»»
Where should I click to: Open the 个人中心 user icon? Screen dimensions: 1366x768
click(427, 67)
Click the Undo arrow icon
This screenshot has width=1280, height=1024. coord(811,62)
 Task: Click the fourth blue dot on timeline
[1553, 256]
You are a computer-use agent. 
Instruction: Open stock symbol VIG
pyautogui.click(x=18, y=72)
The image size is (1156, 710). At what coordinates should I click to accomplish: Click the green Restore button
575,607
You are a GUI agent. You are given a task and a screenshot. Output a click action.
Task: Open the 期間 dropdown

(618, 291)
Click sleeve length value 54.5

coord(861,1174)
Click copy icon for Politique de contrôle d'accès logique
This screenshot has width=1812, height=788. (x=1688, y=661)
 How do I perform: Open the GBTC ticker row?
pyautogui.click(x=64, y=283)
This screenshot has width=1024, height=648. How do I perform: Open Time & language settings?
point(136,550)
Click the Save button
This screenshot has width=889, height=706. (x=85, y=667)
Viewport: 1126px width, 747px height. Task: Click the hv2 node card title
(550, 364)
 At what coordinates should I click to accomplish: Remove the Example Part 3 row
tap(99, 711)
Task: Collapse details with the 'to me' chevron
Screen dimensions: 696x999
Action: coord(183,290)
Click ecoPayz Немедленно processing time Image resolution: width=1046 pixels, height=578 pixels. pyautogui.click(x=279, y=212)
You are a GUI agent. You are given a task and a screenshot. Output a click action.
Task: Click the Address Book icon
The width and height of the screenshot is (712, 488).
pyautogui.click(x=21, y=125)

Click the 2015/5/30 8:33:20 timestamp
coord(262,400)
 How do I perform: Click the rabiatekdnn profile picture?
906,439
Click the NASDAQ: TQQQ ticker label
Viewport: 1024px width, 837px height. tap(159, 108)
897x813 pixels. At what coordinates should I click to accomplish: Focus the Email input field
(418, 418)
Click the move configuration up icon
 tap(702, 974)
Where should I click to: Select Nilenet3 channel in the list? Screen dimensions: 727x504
««
## TASK PROMPT
In this exercise, the data above is to be printed exactly.

## REPLY
Where should I click to: Open the 个人中心 user icon? Screen dimensions: 1366x768
click(427, 67)
Click the Undo arrow icon
This screenshot has width=1280, height=1024. coord(811,62)
 Task: Click the fourth blue dot on timeline
[1553, 256]
You are a computer-use agent. 
Instruction: Open stock symbol VIG
pyautogui.click(x=18, y=72)
The image size is (1156, 710). At what coordinates should I click to accomplish: Click the green Restore button
575,607
You are a GUI agent. You are given a task and a screenshot. Output a click action.
Task: Open the 期間 dropdown

(618, 291)
Click sleeve length value 54.5

coord(861,1174)
Click copy icon for Politique de contrôle d'accès logique
This screenshot has width=1812, height=788. (x=1688, y=661)
 How do I perform: Open the GBTC ticker row?
pyautogui.click(x=64, y=283)
This screenshot has width=1024, height=648. How do I perform: Open Time & language settings?
point(136,550)
Click the Save button
This screenshot has width=889, height=706. (x=85, y=667)
Viewport: 1126px width, 747px height. Task: Click the hv2 node card title
(550, 364)
 At what coordinates should I click to accomplish: Remove the Example Part 3 row
tap(99, 711)
Task: Collapse details with the 'to me' chevron
Screen dimensions: 696x999
Action: coord(183,290)
Click ecoPayz Немедленно processing time Image resolution: width=1046 pixels, height=578 pixels. pyautogui.click(x=279, y=212)
You are a GUI agent. You are given a task and a screenshot. Output a click action.
Task: Click the Address Book icon
The width and height of the screenshot is (712, 488).
pyautogui.click(x=21, y=125)

Click the 2015/5/30 8:33:20 timestamp
coord(262,400)
 How do I perform: Click the rabiatekdnn profile picture?
906,439
Click the NASDAQ: TQQQ ticker label
Viewport: 1024px width, 837px height. tap(159, 108)
897x813 pixels. At what coordinates should I click to accomplish: Focus the Email input field
(418, 418)
Click the move configuration up icon
 tap(702, 974)
Where should I click to: Select Nilenet3 channel in the list? Screen dimensions: 727x504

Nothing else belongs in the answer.